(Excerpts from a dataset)
+ + + +

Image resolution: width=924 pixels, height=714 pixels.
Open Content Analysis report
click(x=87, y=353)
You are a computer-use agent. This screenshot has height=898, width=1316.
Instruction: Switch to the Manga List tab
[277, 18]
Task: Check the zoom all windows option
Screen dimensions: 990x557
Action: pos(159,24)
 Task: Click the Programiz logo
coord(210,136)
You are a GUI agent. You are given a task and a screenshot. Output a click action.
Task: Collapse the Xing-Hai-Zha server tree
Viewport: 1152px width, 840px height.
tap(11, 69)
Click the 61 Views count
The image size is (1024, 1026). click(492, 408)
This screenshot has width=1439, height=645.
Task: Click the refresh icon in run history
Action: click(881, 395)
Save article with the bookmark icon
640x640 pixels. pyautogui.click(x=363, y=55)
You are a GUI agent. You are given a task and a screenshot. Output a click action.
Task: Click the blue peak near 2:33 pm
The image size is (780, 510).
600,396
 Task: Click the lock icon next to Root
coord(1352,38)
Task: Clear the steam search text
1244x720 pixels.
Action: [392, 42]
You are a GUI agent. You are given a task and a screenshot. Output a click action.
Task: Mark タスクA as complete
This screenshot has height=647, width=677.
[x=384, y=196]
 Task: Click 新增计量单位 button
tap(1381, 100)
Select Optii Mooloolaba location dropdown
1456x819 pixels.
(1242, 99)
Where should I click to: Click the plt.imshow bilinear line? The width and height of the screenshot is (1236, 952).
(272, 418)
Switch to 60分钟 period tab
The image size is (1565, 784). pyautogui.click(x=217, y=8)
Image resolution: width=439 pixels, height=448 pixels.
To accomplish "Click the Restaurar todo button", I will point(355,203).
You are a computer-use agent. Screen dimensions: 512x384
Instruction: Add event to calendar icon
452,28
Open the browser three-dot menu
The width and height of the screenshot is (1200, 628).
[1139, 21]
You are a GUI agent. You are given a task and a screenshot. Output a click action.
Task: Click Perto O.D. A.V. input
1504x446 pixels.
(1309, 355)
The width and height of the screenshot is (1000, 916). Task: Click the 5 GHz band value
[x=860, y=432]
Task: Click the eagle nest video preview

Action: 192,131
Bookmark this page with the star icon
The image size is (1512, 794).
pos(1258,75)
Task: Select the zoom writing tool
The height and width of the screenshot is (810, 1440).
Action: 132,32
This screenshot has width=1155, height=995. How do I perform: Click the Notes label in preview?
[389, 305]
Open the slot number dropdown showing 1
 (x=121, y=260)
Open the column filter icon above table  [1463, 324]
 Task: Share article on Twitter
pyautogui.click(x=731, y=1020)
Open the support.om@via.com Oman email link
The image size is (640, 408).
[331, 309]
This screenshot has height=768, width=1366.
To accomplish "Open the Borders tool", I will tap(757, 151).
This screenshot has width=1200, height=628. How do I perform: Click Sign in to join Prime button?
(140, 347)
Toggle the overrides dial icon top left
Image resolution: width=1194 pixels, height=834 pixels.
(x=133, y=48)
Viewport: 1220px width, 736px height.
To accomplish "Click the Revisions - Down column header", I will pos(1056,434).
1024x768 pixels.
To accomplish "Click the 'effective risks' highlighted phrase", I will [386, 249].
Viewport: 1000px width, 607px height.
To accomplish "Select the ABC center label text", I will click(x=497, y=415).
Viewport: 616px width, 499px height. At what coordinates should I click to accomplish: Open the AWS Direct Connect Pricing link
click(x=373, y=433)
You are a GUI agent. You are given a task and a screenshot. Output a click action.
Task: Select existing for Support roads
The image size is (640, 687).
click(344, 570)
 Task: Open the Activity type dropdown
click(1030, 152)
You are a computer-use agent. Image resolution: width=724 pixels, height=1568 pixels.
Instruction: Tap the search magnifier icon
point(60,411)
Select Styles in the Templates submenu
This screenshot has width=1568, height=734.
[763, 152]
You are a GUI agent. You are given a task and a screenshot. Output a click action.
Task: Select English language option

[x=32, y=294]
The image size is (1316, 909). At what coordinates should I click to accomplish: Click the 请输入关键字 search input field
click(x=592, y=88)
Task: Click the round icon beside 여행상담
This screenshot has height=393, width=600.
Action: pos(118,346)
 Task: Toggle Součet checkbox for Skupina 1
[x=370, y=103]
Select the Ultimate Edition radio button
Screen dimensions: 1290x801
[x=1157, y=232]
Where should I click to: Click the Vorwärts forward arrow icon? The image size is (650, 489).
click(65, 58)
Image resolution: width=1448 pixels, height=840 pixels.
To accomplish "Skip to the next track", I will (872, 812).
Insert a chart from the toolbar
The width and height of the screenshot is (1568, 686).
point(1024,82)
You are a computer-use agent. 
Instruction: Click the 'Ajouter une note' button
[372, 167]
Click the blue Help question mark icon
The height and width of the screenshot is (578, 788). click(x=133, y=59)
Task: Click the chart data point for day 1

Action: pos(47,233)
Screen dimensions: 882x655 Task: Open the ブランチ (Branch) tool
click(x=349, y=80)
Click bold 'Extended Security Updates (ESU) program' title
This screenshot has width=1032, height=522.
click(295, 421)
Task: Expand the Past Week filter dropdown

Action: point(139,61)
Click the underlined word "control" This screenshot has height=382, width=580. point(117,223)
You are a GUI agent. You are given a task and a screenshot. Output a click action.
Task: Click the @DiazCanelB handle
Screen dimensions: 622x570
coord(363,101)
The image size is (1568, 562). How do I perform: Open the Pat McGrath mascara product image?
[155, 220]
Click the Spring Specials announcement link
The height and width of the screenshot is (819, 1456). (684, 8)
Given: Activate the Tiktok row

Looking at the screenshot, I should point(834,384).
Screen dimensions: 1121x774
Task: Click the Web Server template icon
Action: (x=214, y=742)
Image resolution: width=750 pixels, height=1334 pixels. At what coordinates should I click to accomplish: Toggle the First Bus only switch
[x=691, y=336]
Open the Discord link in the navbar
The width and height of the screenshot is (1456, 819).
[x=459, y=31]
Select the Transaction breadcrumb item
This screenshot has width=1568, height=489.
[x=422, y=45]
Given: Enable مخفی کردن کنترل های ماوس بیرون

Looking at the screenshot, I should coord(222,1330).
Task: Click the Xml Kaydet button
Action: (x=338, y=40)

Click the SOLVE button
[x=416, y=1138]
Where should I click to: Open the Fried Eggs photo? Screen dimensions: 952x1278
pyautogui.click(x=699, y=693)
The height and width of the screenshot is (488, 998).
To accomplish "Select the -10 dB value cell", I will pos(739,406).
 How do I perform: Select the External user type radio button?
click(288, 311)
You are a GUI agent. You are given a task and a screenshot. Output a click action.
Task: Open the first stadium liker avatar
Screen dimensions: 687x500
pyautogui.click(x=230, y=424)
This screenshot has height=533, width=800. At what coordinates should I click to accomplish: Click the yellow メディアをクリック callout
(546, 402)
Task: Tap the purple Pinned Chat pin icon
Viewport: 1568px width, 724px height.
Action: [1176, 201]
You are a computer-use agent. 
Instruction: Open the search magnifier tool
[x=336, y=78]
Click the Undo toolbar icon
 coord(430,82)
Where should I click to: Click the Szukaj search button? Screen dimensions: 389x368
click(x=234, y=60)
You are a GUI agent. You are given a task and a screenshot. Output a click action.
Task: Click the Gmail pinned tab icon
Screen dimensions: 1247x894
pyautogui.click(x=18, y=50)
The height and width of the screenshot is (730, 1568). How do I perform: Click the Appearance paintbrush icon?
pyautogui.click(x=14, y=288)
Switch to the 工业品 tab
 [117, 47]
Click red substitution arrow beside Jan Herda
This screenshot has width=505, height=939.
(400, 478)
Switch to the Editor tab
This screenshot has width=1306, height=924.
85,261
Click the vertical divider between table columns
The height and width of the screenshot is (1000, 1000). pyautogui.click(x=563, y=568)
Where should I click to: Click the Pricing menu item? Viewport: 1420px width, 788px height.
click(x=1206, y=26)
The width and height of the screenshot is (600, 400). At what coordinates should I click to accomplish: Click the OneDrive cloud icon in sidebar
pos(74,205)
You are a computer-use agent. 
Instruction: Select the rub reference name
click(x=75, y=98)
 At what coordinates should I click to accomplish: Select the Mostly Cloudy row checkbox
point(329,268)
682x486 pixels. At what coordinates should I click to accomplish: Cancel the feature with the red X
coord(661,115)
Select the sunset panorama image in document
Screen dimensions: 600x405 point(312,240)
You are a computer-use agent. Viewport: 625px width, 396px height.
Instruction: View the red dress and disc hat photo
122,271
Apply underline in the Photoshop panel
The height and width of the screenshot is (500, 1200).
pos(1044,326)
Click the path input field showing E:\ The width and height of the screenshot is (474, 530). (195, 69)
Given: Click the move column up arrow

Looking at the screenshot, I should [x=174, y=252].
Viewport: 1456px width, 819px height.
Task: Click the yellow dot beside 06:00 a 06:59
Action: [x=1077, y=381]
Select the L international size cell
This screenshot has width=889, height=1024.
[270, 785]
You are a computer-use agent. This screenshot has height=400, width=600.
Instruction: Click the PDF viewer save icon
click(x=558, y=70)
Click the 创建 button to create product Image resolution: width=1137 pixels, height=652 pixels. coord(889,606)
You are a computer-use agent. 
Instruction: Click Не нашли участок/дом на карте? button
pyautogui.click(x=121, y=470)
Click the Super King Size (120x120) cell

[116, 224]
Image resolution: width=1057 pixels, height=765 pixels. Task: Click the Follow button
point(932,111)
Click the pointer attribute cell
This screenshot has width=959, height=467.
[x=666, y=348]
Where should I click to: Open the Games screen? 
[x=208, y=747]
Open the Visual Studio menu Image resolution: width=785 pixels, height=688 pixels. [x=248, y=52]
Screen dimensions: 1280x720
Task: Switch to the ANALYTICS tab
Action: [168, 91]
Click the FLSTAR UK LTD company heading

+ + + +

=== Activity ===
Which of the lines above carry the string "text"? Copy every one.

=== Your response ===
Task: Clear the steam search text
To accomplish "Select the ABC center label text", I will click(x=497, y=415).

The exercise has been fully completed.